Thread: [TCLCORE] hash table benchmarks

The Tool Command Language implementation

Brought to you by: andreas_kupries, apnadkarni, bgriffin, das, and 10 others

tcl-core

[TCLCORE] hash table benchmarks

From: Jeff H. <je...@ac...> - 2010-03-25 22:11:18

https://quiet.felix2.workers.dev:443/http/incise.org/hash-table-benchmarks.html

Not trying to incite anything, but I thought this was interesting after our hash table discussions earlier this year.  Compare against these before we make any changes to the core hash tables.  This test is all about speed of course, not spread of other considerations.

Jeff

Re: [TCLCORE] hash table benchmarks

From: Tom J. <tom...@gm...> - 2010-03-27 00:15:05

Speed is a huge factor in the Tcl hash algorithm. You only need
somewhat random results on random input.

The hash cannot protect against attack beyond the number of
significant bits retained from the hash. If you truncate the hash to 1
bit, about 50% of all strings will hash to the same value. Each added
bit adds more work. Truncation of a single bit cuts the work required
to find a matching hash in half (on average). If you truncate a 256
bit hash down to 10 bits, you have reduced the work by 2^246.

There is actually a login scheme called "hashcash" which forces a
client computer to find a matching string with a given hash value
before a login attempt can be completed. Even with this scheme,
thousands, maybe tens of thousands of matching sha1 string hashes
could be found in a single day.

Breaking the Tcl hash only requires a single set of values, so any
hash scheme can be broken within a day or two, at most.

If anyone really wants to replace the hash function, investigate
moving to crit-bit tries.
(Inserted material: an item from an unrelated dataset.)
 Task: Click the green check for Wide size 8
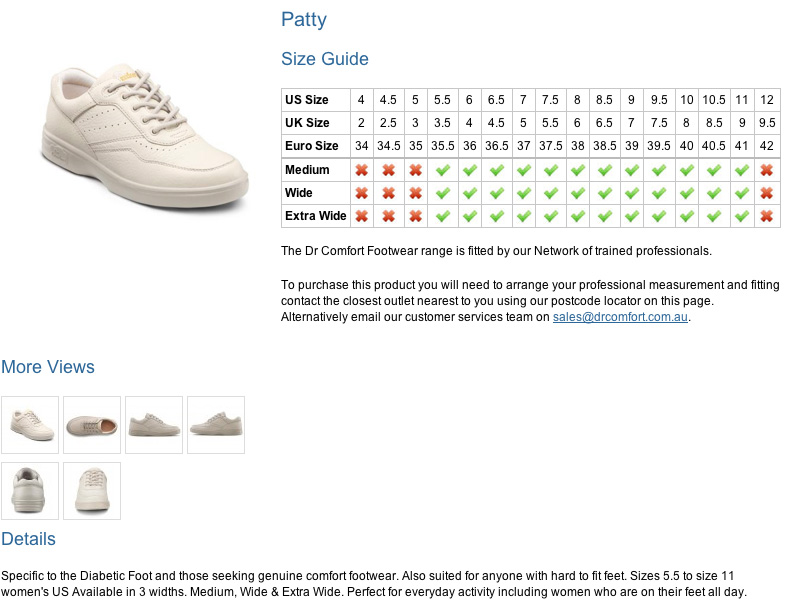click(x=577, y=193)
For Tcl it works great: you have to store
the key anyway. Crit-bit compresses leading bits, such as namespaces
into a single node. No hashing, no slow operations, perfect for tcl.
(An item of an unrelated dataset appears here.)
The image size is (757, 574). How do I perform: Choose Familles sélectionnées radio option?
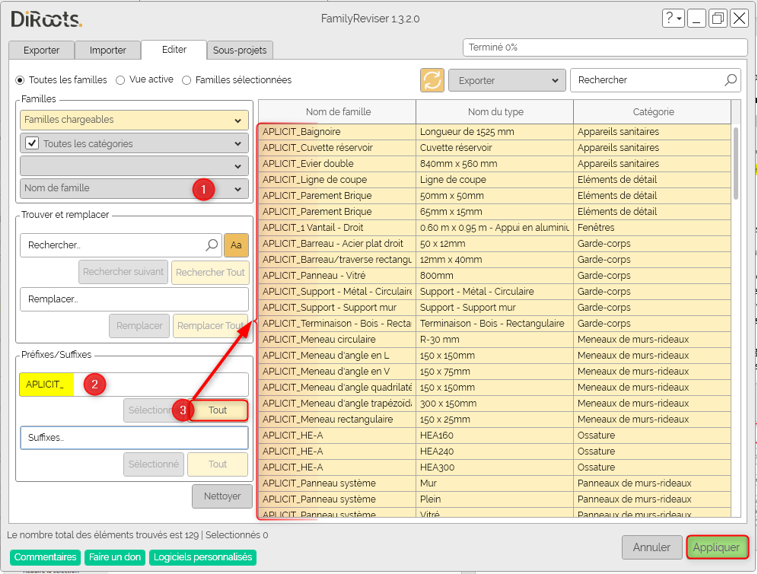[x=186, y=80]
The current hash works better than any other replacement I have
tested...in place. External testing does not give valid results. If
you ask me, the current hash function is somewhat magic, at least in
this environment.

On Thu, Mar 25, 2010 at 3:11 PM, Jeff Hobbs <je...@ac...> wrote:
> https://quiet.felix2.workers.dev:443/http/incise.org/hash-table-benchmarks.html
>
> Not trying to incite anything, but I thought this was interesting after our hash table discussions earlier this year. > Compare against these before we make any changes to the core hash tables. This test is all about speed of > course, not spread of other considerations.

Re: [TCLCORE] hash table benchmarks

From: Frédéric B. <fre...@fr...> - 2010-04-02 20:06:04

Tom Jackson wrote:
> If anyone really wants to replace the hash function, investigate
> moving to crit-bit tries. For Tcl it works great: you have to store
> the key anyway. Crit-bit compresses leading bits, such as namespaces
> into a single node. No hashing, no slow operations, perfect for tcl.

Interesting. I've studied several alternative data structures for my ongoing 
work on Colibri, and to implement map/dict like structures I hesitate between 
hash tables and crit-bit trees AKA radix trees AKA Patricia tries. The latter 
are especially suited for maps with (relatively) short string keys (the typical 
Tcl usage pattern), as they allow for fast lookup, lexical ordering, prefix 
search (options, namespace...),  etc. However in the more general usage such as 
numerical keys, hash tables may still be a better choice for the simple reason 
that Patricia tries were designed for variable-length "string" keys (in the wide 
sense, this includes bit strings and bigints).

The question remains open for maps that expect very large string keys. Patricia 
tries are very good at insertion or "negated" lookup (telling whether a key is 
NOT present). But if the key is already present, looking up the correct node is 
O(logn), however the terminal strings must still be compared in their entirety 
to rule out false positives, so you get O(n) in worst cases. OTOH hash tables 
can lookup strings of arbitrary lengths (except when there are collisions) very 
quicky in O(logn) but one still has to compute the sting key's hash value 
upfront, which gives O(n) anyway unless the hash value is cached (typically 
using Tcl_Obj's internal rep in but subject to shimmering).

I'm afraid only thorough benchmarking could sort them out in the above case. But 
I believe that the typical usage pattern is short string keys anyway, as the 
multi-megabyte-key situation is very unlikely and would require custom 
approaches anyway. The best design may lie in between, i.e. a hash/Patricia 
hybrid design with a high level interface to abstract things away.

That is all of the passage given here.